Assignment => Word for word, set down every line of the entries below from the line with "The image size is (782, 610)." to the line with "has height=739, width=1568.", including both, and no other line.

--- Information given Enclosed Below ---

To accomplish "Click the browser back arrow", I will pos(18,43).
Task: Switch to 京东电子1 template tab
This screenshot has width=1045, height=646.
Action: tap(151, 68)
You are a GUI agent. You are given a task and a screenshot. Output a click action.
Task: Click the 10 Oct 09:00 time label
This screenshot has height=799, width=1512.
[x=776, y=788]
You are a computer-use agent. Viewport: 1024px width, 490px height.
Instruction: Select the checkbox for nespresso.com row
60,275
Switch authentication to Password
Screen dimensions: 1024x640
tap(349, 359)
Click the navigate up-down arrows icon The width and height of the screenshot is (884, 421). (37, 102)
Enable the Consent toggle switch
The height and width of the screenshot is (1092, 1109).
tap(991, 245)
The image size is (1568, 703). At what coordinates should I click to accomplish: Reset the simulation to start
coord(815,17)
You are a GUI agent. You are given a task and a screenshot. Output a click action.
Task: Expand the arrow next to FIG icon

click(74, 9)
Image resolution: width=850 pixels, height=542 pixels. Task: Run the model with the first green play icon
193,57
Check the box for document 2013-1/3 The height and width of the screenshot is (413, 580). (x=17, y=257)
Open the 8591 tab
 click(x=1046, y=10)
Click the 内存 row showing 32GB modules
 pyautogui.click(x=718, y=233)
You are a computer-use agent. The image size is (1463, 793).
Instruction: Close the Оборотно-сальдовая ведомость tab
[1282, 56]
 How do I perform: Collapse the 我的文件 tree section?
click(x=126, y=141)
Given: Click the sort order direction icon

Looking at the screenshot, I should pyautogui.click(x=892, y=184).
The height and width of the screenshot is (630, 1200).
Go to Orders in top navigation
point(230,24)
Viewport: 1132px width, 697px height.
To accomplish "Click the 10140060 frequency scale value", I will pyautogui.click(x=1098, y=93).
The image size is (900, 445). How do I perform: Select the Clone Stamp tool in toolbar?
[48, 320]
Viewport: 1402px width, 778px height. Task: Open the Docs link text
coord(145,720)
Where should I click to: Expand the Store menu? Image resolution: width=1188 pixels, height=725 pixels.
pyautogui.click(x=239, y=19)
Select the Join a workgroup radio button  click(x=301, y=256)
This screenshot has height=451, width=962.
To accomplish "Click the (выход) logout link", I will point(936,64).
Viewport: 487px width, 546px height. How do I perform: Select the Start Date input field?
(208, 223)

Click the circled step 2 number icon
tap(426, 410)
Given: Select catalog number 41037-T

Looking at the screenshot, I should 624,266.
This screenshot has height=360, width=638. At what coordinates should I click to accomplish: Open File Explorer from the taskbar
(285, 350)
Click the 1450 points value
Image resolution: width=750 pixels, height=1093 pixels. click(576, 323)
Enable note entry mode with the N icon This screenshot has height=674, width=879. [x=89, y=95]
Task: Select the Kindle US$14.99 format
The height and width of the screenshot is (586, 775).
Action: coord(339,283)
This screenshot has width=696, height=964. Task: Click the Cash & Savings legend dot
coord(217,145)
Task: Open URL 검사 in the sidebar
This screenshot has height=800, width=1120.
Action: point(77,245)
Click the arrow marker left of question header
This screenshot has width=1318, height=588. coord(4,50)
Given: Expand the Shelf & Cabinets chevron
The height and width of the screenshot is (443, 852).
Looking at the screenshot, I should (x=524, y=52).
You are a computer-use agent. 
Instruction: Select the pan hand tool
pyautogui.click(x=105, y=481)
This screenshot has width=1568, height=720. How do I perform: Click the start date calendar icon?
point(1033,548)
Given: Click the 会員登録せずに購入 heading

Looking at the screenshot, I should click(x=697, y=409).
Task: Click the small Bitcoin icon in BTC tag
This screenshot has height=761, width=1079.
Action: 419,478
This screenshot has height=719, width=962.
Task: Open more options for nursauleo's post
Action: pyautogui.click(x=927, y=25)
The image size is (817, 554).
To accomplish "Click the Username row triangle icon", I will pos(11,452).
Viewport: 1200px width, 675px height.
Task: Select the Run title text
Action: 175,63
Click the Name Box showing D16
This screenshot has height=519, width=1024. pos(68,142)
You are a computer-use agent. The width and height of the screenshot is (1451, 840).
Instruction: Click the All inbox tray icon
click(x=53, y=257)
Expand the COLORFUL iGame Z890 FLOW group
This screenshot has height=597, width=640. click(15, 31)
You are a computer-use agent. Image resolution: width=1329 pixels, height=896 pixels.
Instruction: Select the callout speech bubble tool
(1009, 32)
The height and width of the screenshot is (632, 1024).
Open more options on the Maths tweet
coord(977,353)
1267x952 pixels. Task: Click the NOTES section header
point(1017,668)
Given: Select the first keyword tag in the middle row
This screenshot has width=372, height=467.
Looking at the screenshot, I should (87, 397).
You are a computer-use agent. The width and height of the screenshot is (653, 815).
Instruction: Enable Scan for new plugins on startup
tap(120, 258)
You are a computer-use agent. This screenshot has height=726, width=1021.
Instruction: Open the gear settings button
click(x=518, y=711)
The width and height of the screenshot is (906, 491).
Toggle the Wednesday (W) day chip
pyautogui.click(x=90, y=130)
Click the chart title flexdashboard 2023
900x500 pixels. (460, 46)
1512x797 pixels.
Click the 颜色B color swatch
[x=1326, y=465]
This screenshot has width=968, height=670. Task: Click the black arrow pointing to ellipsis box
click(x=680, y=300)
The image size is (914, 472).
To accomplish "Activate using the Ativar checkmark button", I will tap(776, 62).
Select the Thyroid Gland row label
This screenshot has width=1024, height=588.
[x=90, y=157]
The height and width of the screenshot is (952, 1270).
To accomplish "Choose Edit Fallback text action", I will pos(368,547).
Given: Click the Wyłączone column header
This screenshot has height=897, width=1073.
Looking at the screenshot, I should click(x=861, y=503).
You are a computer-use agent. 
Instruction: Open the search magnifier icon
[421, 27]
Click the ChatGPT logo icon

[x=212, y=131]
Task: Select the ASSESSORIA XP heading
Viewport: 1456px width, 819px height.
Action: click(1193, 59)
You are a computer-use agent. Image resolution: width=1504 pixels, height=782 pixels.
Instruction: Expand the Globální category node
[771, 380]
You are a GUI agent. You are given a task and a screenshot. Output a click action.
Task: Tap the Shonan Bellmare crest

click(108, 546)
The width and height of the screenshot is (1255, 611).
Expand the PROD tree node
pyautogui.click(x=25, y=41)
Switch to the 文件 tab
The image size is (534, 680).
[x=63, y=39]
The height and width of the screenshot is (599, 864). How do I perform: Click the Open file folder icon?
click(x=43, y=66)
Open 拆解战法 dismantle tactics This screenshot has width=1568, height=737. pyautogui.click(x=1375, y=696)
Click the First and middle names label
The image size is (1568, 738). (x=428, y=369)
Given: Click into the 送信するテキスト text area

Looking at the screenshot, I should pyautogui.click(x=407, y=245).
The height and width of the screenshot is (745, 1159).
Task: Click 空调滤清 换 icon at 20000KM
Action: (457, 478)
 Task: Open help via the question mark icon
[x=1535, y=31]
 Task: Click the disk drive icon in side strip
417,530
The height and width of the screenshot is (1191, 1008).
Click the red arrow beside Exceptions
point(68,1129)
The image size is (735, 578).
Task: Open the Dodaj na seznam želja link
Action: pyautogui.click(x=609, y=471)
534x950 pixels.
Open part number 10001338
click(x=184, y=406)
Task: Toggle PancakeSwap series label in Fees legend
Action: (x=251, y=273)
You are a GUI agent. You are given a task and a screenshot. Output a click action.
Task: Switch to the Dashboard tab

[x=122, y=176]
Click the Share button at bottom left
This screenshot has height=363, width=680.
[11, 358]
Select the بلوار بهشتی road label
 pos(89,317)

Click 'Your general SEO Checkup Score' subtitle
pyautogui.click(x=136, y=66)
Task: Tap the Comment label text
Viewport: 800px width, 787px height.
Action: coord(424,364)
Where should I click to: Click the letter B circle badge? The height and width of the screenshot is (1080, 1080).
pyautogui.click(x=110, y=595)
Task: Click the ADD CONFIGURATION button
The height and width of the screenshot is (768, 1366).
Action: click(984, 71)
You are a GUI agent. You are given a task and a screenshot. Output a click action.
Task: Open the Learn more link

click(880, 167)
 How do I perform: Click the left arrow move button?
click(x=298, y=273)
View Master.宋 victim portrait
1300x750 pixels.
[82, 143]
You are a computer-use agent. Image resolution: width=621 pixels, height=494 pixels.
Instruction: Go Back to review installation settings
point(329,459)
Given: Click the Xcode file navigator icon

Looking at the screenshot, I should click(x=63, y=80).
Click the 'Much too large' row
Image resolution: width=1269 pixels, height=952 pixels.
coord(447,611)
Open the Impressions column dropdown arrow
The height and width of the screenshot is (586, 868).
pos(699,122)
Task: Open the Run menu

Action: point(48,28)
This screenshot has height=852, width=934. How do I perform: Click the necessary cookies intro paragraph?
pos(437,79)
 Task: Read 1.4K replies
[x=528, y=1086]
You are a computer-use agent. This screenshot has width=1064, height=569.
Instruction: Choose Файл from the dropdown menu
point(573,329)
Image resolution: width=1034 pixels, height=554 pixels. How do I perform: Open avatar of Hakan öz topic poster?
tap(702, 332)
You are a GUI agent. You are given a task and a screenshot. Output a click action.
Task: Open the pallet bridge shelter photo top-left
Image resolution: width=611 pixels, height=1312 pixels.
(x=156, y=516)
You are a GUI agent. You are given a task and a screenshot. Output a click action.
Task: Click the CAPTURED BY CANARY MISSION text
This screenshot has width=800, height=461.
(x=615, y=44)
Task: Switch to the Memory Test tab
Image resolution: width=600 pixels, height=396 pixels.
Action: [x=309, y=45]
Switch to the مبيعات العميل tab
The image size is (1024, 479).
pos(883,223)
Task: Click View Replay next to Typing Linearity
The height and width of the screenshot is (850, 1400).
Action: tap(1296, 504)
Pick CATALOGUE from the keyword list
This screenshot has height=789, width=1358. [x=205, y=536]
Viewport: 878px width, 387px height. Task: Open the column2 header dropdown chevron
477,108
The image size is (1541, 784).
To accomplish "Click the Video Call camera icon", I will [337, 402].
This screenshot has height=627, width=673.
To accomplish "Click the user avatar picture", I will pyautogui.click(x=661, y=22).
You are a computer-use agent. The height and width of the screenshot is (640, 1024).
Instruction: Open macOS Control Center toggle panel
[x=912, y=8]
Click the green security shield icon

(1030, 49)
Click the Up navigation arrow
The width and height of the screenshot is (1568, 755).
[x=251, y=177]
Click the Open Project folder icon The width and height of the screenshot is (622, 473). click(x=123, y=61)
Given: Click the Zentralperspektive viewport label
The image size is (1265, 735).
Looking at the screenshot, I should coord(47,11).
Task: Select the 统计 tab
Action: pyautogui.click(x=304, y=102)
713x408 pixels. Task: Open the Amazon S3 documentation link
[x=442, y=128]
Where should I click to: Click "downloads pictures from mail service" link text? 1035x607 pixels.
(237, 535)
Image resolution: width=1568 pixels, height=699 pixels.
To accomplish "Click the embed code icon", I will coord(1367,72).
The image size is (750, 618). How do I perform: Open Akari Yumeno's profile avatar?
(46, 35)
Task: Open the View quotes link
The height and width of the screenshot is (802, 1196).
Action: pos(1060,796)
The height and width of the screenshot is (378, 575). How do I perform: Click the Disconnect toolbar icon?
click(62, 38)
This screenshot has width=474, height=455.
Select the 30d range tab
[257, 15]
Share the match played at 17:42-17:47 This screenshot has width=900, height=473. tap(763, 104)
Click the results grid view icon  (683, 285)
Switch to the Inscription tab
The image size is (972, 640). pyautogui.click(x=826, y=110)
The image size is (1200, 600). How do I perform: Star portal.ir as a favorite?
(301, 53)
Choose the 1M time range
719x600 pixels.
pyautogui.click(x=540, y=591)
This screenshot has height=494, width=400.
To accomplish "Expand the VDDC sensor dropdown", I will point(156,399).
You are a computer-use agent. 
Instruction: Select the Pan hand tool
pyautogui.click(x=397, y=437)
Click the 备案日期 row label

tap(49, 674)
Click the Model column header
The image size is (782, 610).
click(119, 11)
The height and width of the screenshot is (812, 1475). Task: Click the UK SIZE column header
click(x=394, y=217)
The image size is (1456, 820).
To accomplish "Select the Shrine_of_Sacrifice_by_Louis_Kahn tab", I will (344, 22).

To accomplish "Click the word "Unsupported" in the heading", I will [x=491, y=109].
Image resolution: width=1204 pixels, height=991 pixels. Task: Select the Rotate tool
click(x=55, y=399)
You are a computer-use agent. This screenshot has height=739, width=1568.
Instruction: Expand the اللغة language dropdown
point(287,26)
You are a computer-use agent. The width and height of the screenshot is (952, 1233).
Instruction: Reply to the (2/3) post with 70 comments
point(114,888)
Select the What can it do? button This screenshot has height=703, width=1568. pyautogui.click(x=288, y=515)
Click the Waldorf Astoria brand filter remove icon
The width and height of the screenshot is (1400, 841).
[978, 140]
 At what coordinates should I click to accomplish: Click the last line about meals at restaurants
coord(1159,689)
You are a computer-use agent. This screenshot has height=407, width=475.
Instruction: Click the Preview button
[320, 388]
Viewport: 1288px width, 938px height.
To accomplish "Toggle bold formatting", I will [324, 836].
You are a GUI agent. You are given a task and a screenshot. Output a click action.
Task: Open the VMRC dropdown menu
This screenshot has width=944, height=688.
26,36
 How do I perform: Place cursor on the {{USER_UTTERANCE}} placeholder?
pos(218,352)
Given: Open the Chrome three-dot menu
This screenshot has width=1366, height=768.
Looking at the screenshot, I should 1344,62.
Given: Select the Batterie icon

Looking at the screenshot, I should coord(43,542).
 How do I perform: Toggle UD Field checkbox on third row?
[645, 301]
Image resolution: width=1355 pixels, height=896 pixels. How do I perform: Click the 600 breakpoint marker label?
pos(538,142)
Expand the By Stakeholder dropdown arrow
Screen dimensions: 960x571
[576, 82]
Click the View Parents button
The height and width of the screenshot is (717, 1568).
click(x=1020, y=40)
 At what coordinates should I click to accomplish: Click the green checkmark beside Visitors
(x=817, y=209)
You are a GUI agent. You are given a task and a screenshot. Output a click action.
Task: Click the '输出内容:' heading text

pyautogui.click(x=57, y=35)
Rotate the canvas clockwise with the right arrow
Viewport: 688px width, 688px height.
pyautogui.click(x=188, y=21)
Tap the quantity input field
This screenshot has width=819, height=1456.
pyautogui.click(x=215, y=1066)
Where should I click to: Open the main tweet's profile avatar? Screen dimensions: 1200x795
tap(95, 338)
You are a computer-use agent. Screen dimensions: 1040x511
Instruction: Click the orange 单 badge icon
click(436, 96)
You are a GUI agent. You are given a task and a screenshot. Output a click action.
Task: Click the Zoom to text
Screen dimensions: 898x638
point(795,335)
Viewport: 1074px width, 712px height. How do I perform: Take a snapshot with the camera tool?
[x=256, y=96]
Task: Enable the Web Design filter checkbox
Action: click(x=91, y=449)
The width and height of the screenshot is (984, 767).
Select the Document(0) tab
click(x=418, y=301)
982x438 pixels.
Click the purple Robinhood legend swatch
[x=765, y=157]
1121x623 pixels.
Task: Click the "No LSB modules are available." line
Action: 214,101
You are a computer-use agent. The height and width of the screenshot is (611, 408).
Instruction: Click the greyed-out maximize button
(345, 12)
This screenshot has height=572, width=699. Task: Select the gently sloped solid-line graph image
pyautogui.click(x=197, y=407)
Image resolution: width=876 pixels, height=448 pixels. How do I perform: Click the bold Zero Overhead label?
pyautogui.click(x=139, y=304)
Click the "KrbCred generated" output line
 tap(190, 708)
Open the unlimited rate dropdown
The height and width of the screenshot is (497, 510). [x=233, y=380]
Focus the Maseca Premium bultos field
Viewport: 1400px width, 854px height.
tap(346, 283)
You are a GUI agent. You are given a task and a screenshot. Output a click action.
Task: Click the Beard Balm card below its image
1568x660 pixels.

--- End of Enclosed Information given ---

Written solution =>
The image size is (782, 610).
click(119, 11)
The height and width of the screenshot is (812, 1475). Task: Click the UK SIZE column header
click(x=394, y=217)
The image size is (1456, 820).
To accomplish "Select the Shrine_of_Sacrifice_by_Louis_Kahn tab", I will (344, 22).

To accomplish "Click the word "Unsupported" in the heading", I will [x=491, y=109].
Image resolution: width=1204 pixels, height=991 pixels. Task: Select the Rotate tool
click(x=55, y=399)
You are a computer-use agent. This screenshot has height=739, width=1568.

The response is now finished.